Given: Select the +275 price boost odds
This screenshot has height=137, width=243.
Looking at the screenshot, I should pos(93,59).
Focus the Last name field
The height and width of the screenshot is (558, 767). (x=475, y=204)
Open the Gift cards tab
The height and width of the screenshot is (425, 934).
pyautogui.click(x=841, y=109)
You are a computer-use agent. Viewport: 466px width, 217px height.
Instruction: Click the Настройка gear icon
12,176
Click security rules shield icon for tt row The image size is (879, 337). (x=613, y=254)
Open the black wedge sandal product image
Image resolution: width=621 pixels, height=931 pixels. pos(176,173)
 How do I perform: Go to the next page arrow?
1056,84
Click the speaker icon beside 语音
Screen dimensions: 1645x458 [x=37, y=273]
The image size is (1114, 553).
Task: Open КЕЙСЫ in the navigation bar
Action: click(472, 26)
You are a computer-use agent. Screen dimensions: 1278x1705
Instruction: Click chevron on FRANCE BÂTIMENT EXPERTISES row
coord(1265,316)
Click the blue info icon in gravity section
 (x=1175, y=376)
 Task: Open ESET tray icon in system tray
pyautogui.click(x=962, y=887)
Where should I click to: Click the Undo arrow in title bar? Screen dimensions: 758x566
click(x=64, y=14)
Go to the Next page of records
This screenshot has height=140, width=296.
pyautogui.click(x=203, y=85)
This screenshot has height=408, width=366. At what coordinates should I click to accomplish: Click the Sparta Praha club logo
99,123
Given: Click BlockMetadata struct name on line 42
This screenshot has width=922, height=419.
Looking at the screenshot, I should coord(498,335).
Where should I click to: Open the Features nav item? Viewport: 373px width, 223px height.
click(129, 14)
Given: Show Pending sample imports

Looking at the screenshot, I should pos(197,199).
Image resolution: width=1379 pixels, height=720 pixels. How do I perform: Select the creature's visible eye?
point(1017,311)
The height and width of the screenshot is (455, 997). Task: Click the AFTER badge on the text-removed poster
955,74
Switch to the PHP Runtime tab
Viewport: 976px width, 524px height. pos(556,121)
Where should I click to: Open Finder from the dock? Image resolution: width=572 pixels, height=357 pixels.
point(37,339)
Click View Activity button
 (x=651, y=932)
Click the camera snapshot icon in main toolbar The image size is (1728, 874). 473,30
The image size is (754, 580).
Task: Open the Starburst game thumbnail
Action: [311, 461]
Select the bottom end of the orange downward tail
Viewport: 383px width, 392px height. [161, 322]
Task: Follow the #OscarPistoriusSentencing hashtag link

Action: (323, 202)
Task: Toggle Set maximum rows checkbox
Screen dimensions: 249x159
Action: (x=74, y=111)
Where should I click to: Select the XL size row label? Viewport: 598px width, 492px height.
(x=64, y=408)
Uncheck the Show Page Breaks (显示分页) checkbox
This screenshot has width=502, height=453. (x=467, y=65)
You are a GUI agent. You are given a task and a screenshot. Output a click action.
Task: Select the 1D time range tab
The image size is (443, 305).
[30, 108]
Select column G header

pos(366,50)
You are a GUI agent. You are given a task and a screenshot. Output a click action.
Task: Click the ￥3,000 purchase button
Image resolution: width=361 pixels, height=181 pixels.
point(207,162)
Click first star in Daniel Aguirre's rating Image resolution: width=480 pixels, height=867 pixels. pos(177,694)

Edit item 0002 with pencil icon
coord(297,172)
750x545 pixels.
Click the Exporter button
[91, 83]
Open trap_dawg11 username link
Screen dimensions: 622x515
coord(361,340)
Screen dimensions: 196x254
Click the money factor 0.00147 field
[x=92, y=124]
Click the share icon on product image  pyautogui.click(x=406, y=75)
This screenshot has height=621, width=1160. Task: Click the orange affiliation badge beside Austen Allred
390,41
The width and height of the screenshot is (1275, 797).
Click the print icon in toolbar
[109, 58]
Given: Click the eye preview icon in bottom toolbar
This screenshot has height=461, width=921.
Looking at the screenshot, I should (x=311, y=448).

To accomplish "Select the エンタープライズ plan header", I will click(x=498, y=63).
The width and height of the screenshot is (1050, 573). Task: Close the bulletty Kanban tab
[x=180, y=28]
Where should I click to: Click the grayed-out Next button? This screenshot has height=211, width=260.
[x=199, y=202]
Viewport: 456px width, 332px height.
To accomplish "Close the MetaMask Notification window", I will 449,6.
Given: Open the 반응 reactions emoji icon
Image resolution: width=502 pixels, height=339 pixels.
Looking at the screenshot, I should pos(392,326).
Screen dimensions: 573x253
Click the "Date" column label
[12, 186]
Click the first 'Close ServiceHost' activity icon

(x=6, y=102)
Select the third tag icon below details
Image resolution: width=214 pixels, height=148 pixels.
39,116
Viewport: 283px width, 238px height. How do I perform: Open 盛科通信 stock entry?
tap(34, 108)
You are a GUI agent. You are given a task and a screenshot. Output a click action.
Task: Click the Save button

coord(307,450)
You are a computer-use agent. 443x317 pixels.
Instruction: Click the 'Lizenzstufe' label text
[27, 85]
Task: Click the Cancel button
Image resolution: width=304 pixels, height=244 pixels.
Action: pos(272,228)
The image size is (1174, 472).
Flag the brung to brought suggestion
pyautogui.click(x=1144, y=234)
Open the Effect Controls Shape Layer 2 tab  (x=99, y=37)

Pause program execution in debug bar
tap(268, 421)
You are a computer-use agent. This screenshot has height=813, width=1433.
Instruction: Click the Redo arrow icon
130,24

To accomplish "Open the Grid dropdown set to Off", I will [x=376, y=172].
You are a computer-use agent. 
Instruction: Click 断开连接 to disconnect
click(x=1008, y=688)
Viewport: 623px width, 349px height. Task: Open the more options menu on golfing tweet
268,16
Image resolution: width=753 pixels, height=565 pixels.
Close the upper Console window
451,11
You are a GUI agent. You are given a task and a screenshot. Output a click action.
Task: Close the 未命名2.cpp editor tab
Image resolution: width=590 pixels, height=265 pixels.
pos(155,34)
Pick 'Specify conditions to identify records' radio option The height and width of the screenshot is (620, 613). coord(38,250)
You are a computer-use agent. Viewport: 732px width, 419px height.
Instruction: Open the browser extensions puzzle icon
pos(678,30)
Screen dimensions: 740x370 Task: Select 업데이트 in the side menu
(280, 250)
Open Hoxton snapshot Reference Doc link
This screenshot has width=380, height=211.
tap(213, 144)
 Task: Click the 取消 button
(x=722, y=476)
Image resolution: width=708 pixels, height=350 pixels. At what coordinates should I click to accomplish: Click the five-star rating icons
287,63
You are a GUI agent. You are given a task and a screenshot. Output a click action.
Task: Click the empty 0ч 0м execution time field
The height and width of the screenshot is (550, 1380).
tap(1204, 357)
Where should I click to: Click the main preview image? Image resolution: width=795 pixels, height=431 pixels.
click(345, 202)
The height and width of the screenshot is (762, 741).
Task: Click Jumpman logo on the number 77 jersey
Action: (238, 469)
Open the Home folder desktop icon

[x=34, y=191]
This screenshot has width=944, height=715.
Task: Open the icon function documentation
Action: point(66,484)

=== Problem requirements ===
Please write out the data again exactly as it stands.

=== Output for this exercise ===
Given: Select the +275 price boost odds
This screenshot has height=137, width=243.
Looking at the screenshot, I should pos(93,59).
Focus the Last name field
The height and width of the screenshot is (558, 767). (x=475, y=204)
Open the Gift cards tab
The height and width of the screenshot is (425, 934).
pyautogui.click(x=841, y=109)
You are a computer-use agent. Viewport: 466px width, 217px height.
Instruction: Click the Настройка gear icon
12,176
Click security rules shield icon for tt row The image size is (879, 337). (x=613, y=254)
Open the black wedge sandal product image
Image resolution: width=621 pixels, height=931 pixels. pos(176,173)
 How do I perform: Go to the next page arrow?
1056,84
Click the speaker icon beside 语音
Screen dimensions: 1645x458 [x=37, y=273]
The image size is (1114, 553).
Task: Open КЕЙСЫ in the navigation bar
Action: click(472, 26)
You are a computer-use agent. Screen dimensions: 1278x1705
Instruction: Click chevron on FRANCE BÂTIMENT EXPERTISES row
coord(1265,316)
Click the blue info icon in gravity section
 (x=1175, y=376)
 Task: Open ESET tray icon in system tray
pyautogui.click(x=962, y=887)
Where should I click to: Click the Undo arrow in title bar? Screen dimensions: 758x566
click(x=64, y=14)
Go to the Next page of records
This screenshot has height=140, width=296.
pyautogui.click(x=203, y=85)
This screenshot has height=408, width=366. At what coordinates should I click to accomplish: Click the Sparta Praha club logo
99,123
Given: Click BlockMetadata struct name on line 42
This screenshot has width=922, height=419.
Looking at the screenshot, I should coord(498,335).
Where should I click to: Open the Features nav item? Viewport: 373px width, 223px height.
click(129, 14)
Given: Show Pending sample imports

Looking at the screenshot, I should pos(197,199).
Image resolution: width=1379 pixels, height=720 pixels. How do I perform: Select the creature's visible eye?
point(1017,311)
The height and width of the screenshot is (455, 997). Task: Click the AFTER badge on the text-removed poster
955,74
Switch to the PHP Runtime tab
Viewport: 976px width, 524px height. pos(556,121)
Where should I click to: Open Finder from the dock? Image resolution: width=572 pixels, height=357 pixels.
point(37,339)
Click View Activity button
 (x=651, y=932)
Click the camera snapshot icon in main toolbar The image size is (1728, 874). 473,30
The image size is (754, 580).
Task: Open the Starburst game thumbnail
Action: [311, 461]
Select the bottom end of the orange downward tail
Viewport: 383px width, 392px height. [161, 322]
Task: Follow the #OscarPistoriusSentencing hashtag link

Action: (323, 202)
Task: Toggle Set maximum rows checkbox
Screen dimensions: 249x159
Action: (x=74, y=111)
Where should I click to: Select the XL size row label? Viewport: 598px width, 492px height.
(x=64, y=408)
Uncheck the Show Page Breaks (显示分页) checkbox
This screenshot has width=502, height=453. (x=467, y=65)
You are a GUI agent. You are given a task and a screenshot. Output a click action.
Task: Select the 1D time range tab
The image size is (443, 305).
[30, 108]
Select column G header

pos(366,50)
You are a GUI agent. You are given a task and a screenshot. Output a click action.
Task: Click the ￥3,000 purchase button
Image resolution: width=361 pixels, height=181 pixels.
point(207,162)
Click first star in Daniel Aguirre's rating Image resolution: width=480 pixels, height=867 pixels. pos(177,694)

Edit item 0002 with pencil icon
coord(297,172)
750x545 pixels.
Click the Exporter button
[91, 83]
Open trap_dawg11 username link
Screen dimensions: 622x515
coord(361,340)
Screen dimensions: 196x254
Click the money factor 0.00147 field
[x=92, y=124]
Click the share icon on product image  pyautogui.click(x=406, y=75)
This screenshot has height=621, width=1160. Task: Click the orange affiliation badge beside Austen Allred
390,41
The width and height of the screenshot is (1275, 797).
Click the print icon in toolbar
[109, 58]
Given: Click the eye preview icon in bottom toolbar
This screenshot has height=461, width=921.
Looking at the screenshot, I should (x=311, y=448).

To accomplish "Select the エンタープライズ plan header", I will click(x=498, y=63).
The width and height of the screenshot is (1050, 573). Task: Close the bulletty Kanban tab
[x=180, y=28]
Where should I click to: Click the grayed-out Next button? This screenshot has height=211, width=260.
[x=199, y=202]
Viewport: 456px width, 332px height.
To accomplish "Close the MetaMask Notification window", I will 449,6.
Given: Open the 반응 reactions emoji icon
Image resolution: width=502 pixels, height=339 pixels.
Looking at the screenshot, I should pos(392,326).
Screen dimensions: 573x253
Click the "Date" column label
[12, 186]
Click the first 'Close ServiceHost' activity icon

(x=6, y=102)
Select the third tag icon below details
Image resolution: width=214 pixels, height=148 pixels.
39,116
Viewport: 283px width, 238px height. How do I perform: Open 盛科通信 stock entry?
tap(34, 108)
You are a GUI agent. You are given a task and a screenshot. Output a click action.
Task: Click the Save button

coord(307,450)
You are a computer-use agent. 443x317 pixels.
Instruction: Click the 'Lizenzstufe' label text
[27, 85]
Task: Click the Cancel button
Image resolution: width=304 pixels, height=244 pixels.
Action: pos(272,228)
The image size is (1174, 472).
Flag the brung to brought suggestion
pyautogui.click(x=1144, y=234)
Open the Effect Controls Shape Layer 2 tab  (x=99, y=37)

Pause program execution in debug bar
tap(268, 421)
You are a computer-use agent. This screenshot has height=813, width=1433.
Instruction: Click the Redo arrow icon
130,24

To accomplish "Open the Grid dropdown set to Off", I will [x=376, y=172].
You are a computer-use agent. 
Instruction: Click 断开连接 to disconnect
click(x=1008, y=688)
Viewport: 623px width, 349px height. Task: Open the more options menu on golfing tweet
268,16
Image resolution: width=753 pixels, height=565 pixels.
Close the upper Console window
451,11
You are a GUI agent. You are given a task and a screenshot. Output a click action.
Task: Close the 未命名2.cpp editor tab
Image resolution: width=590 pixels, height=265 pixels.
pos(155,34)
Pick 'Specify conditions to identify records' radio option The height and width of the screenshot is (620, 613). coord(38,250)
You are a computer-use agent. Viewport: 732px width, 419px height.
Instruction: Open the browser extensions puzzle icon
pos(678,30)
Screen dimensions: 740x370 Task: Select 업데이트 in the side menu
(280, 250)
Open Hoxton snapshot Reference Doc link
This screenshot has width=380, height=211.
tap(213, 144)
 Task: Click the 取消 button
(x=722, y=476)
Image resolution: width=708 pixels, height=350 pixels. At what coordinates should I click to accomplish: Click the five-star rating icons
287,63
You are a GUI agent. You are given a task and a screenshot. Output a click action.
Task: Click the empty 0ч 0м execution time field
The height and width of the screenshot is (550, 1380).
tap(1204, 357)
Where should I click to: Click the main preview image? Image resolution: width=795 pixels, height=431 pixels.
click(345, 202)
The height and width of the screenshot is (762, 741).
Task: Click Jumpman logo on the number 77 jersey
Action: (238, 469)
Open the Home folder desktop icon

[x=34, y=191]
This screenshot has width=944, height=715.
Task: Open the icon function documentation
Action: point(66,484)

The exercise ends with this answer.